◆ **Stored data entries**:
■ ■ ■
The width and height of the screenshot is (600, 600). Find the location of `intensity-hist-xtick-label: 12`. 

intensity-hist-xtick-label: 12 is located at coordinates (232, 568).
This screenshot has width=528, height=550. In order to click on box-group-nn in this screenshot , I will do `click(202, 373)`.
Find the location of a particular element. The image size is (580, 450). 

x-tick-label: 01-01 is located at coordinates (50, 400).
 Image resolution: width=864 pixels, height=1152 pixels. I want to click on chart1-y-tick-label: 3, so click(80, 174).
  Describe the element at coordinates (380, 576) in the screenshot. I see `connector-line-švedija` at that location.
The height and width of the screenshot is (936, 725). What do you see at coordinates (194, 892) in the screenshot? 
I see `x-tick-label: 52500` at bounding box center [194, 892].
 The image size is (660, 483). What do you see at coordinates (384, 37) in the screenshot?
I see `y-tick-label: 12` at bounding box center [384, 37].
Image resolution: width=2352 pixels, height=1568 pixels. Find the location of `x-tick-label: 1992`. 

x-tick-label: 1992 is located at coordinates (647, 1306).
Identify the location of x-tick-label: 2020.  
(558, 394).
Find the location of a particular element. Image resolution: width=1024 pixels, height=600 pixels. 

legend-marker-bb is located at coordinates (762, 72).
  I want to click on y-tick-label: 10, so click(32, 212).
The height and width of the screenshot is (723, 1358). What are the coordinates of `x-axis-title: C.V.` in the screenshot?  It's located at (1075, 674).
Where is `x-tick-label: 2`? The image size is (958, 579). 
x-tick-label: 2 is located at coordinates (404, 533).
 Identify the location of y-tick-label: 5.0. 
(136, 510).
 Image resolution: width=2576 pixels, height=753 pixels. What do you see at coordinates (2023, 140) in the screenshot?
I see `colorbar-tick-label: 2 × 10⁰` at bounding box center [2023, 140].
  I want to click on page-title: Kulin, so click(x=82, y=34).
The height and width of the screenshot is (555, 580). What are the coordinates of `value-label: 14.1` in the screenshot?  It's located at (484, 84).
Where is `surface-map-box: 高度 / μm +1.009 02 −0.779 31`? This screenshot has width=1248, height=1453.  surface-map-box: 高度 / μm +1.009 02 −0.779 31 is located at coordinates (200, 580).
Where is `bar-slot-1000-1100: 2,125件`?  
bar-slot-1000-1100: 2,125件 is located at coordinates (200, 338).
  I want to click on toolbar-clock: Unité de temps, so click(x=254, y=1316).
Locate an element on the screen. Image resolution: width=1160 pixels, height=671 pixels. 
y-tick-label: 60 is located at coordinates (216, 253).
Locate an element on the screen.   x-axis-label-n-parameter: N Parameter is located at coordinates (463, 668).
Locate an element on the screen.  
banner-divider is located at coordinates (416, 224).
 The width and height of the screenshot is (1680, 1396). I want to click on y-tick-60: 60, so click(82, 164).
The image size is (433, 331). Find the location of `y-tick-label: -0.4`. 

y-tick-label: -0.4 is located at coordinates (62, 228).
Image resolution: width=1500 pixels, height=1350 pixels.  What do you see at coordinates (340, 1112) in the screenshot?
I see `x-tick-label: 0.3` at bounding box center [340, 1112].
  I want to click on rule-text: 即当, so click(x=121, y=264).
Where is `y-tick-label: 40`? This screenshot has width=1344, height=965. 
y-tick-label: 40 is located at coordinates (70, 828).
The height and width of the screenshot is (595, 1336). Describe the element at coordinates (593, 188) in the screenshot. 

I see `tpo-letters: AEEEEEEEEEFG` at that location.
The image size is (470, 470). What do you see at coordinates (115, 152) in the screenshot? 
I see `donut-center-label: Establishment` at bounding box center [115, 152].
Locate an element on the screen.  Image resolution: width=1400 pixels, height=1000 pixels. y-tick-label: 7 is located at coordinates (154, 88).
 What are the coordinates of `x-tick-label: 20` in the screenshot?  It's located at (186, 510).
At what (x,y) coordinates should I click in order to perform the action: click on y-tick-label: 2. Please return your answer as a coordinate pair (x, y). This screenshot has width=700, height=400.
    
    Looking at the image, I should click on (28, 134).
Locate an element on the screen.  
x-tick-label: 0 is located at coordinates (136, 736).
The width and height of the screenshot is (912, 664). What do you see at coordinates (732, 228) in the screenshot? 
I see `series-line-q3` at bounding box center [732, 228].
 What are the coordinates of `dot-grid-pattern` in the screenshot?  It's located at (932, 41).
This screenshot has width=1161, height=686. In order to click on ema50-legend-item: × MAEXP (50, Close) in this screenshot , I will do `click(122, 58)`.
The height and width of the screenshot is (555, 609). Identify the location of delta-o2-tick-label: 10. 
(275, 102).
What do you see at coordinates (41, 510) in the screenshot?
■ ■ ■
◆ **To do**: Copy every one of the entries above word for word, leaving nothing out and changing nothing.

◆ **Written response**:
The width and height of the screenshot is (600, 600). Find the location of `intensity-hist-xtick-label: 12`. 

intensity-hist-xtick-label: 12 is located at coordinates (232, 568).
This screenshot has width=528, height=550. In order to click on box-group-nn in this screenshot , I will do `click(202, 373)`.
Find the location of a particular element. The image size is (580, 450). 

x-tick-label: 01-01 is located at coordinates (50, 400).
 Image resolution: width=864 pixels, height=1152 pixels. I want to click on chart1-y-tick-label: 3, so click(80, 174).
  Describe the element at coordinates (380, 576) in the screenshot. I see `connector-line-švedija` at that location.
The height and width of the screenshot is (936, 725). What do you see at coordinates (194, 892) in the screenshot? 
I see `x-tick-label: 52500` at bounding box center [194, 892].
 The image size is (660, 483). What do you see at coordinates (384, 37) in the screenshot?
I see `y-tick-label: 12` at bounding box center [384, 37].
Image resolution: width=2352 pixels, height=1568 pixels. Find the location of `x-tick-label: 1992`. 

x-tick-label: 1992 is located at coordinates (647, 1306).
Identify the location of x-tick-label: 2020.  
(558, 394).
Find the location of a particular element. Image resolution: width=1024 pixels, height=600 pixels. 

legend-marker-bb is located at coordinates (762, 72).
  I want to click on y-tick-label: 10, so click(32, 212).
The height and width of the screenshot is (723, 1358). What are the coordinates of `x-axis-title: C.V.` in the screenshot?  It's located at (1075, 674).
Where is `x-tick-label: 2`? The image size is (958, 579). 
x-tick-label: 2 is located at coordinates (404, 533).
 Identify the location of y-tick-label: 5.0. 
(136, 510).
 Image resolution: width=2576 pixels, height=753 pixels. What do you see at coordinates (2023, 140) in the screenshot?
I see `colorbar-tick-label: 2 × 10⁰` at bounding box center [2023, 140].
  I want to click on page-title: Kulin, so click(x=82, y=34).
The height and width of the screenshot is (555, 580). What are the coordinates of `value-label: 14.1` in the screenshot?  It's located at (484, 84).
Where is `surface-map-box: 高度 / μm +1.009 02 −0.779 31`? This screenshot has width=1248, height=1453.  surface-map-box: 高度 / μm +1.009 02 −0.779 31 is located at coordinates (200, 580).
Where is `bar-slot-1000-1100: 2,125件`?  
bar-slot-1000-1100: 2,125件 is located at coordinates (200, 338).
  I want to click on toolbar-clock: Unité de temps, so click(x=254, y=1316).
Locate an element on the screen. Image resolution: width=1160 pixels, height=671 pixels. 
y-tick-label: 60 is located at coordinates (216, 253).
Locate an element on the screen.   x-axis-label-n-parameter: N Parameter is located at coordinates (463, 668).
Locate an element on the screen.  
banner-divider is located at coordinates (416, 224).
 The width and height of the screenshot is (1680, 1396). I want to click on y-tick-60: 60, so click(82, 164).
The image size is (433, 331). Find the location of `y-tick-label: -0.4`. 

y-tick-label: -0.4 is located at coordinates (62, 228).
Image resolution: width=1500 pixels, height=1350 pixels.  What do you see at coordinates (340, 1112) in the screenshot?
I see `x-tick-label: 0.3` at bounding box center [340, 1112].
  I want to click on rule-text: 即当, so click(x=121, y=264).
Where is `y-tick-label: 40`? This screenshot has width=1344, height=965. 
y-tick-label: 40 is located at coordinates (70, 828).
The height and width of the screenshot is (595, 1336). Describe the element at coordinates (593, 188) in the screenshot. 

I see `tpo-letters: AEEEEEEEEEFG` at that location.
The image size is (470, 470). What do you see at coordinates (115, 152) in the screenshot? 
I see `donut-center-label: Establishment` at bounding box center [115, 152].
Locate an element on the screen.  Image resolution: width=1400 pixels, height=1000 pixels. y-tick-label: 7 is located at coordinates (154, 88).
 What are the coordinates of `x-tick-label: 20` in the screenshot?  It's located at (186, 510).
At what (x,y) coordinates should I click in order to perform the action: click on y-tick-label: 2. Please return your answer as a coordinate pair (x, y). This screenshot has width=700, height=400.
    
    Looking at the image, I should click on (28, 134).
Locate an element on the screen.  
x-tick-label: 0 is located at coordinates (136, 736).
The width and height of the screenshot is (912, 664). What do you see at coordinates (732, 228) in the screenshot? 
I see `series-line-q3` at bounding box center [732, 228].
 What are the coordinates of `dot-grid-pattern` in the screenshot?  It's located at (932, 41).
This screenshot has width=1161, height=686. In order to click on ema50-legend-item: × MAEXP (50, Close) in this screenshot , I will do `click(122, 58)`.
The height and width of the screenshot is (555, 609). Identify the location of delta-o2-tick-label: 10. 
(275, 102).
What do you see at coordinates (41, 510) in the screenshot?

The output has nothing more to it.